* EXTRACT TO READ
§

Check if we can visit all other nodes from any node in given Directed Graph

Last Updated : 08 Feb, 2023

Given N nodes, where each of them is numbered from 0 to N – 1, and array edges, where there is a directed edge from edges[i][0] to edges[i][1], the task is to find whether we can travel from any node to all other nodes or not.

Examples:

Input: N = 2, edges[] = {{0, 1}, {1, 0}};
Output: True
Explanation: We can go to node 0 from 1 and node 1 from 0

Input: N = 3, edges[] = {{1, 0}};
Output: False

An approach using Kosaraju’s algorithm:

An idea of solving this problem is to think in terms of finding strongly connected component (SCC) for directed graph, We know that a directed graph is strongly connected if there is a path between all pairs of vertices.

So if there is only a single SCC then only we can visit all the nodes from any other node. The number of SCC can be found using Kosaraju’s algorithm.

Follow the steps below to implement the above idea:

Create adjacency list adj1 for storing the graph.
Do DFS in random order of vertices and store the visited vertices in a stack stk while backtracking.

§

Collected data
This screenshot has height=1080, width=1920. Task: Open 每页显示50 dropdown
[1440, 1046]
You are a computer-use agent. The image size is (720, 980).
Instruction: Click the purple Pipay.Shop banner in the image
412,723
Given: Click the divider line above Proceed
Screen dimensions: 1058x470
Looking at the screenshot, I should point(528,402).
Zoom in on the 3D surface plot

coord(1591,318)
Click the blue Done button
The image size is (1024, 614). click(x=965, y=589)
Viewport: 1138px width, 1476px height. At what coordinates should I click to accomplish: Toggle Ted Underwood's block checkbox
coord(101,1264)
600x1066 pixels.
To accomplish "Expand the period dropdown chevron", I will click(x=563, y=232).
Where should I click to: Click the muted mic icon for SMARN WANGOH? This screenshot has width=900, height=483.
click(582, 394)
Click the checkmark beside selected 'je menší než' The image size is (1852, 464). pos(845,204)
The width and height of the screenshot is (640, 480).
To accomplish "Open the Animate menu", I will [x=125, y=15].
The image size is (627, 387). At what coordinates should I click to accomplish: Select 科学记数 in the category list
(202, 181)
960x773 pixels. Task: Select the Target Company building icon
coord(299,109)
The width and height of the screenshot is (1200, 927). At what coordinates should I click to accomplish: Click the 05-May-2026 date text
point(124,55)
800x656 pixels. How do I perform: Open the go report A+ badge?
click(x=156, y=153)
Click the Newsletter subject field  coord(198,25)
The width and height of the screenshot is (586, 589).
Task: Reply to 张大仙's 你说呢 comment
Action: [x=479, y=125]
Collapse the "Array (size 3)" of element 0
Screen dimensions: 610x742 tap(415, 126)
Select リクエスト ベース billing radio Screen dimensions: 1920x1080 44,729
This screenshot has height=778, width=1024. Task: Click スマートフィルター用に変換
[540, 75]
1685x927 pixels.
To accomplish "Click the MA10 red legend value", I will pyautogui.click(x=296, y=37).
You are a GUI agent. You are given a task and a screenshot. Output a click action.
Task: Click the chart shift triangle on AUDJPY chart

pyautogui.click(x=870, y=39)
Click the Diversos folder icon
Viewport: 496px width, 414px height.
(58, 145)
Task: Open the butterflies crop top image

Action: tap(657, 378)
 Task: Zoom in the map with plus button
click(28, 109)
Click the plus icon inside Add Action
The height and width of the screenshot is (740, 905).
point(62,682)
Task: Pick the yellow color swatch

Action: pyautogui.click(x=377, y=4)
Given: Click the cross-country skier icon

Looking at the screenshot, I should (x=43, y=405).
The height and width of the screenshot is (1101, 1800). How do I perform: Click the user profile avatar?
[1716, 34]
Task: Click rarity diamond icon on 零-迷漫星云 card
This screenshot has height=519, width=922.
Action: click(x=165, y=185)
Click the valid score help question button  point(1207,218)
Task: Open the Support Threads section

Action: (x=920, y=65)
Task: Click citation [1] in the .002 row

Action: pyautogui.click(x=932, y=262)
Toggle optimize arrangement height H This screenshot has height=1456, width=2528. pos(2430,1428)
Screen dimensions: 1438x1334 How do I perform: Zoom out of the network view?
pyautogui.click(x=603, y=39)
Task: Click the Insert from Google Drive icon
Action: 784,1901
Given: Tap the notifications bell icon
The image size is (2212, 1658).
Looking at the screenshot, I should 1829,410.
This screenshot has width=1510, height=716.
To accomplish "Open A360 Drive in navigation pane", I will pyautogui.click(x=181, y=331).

§

* SHORT TASK 1
Repeat the passage of the graph-connectivity article starting with "Given N nodes, where" and going on through "nodes or not.".
* SHORT TASK 2
In the listing, rewrite the lines starting with the line with "Task: Open the butterflies crop top image" and going on through the line with "point(62,682)", putting "minus" wherever "plus" stands and changing nothing else. Give only those lines.

* WRITTEN SOLUTION 1
Given N nodes, where each of them is numbered from 0 to N – 1, and array edges, where there is a directed edge from edges[i][0] to edges[i][1], the task is to find whether we can travel from any node to all other nodes or not.

* WRITTEN SOLUTION 2
Task: Open the butterflies crop top image

Action: tap(657, 378)
 Task: Zoom in the map with minus button
click(28, 109)
Click the minus icon inside Add Action
The height and width of the screenshot is (740, 905).
point(62,682)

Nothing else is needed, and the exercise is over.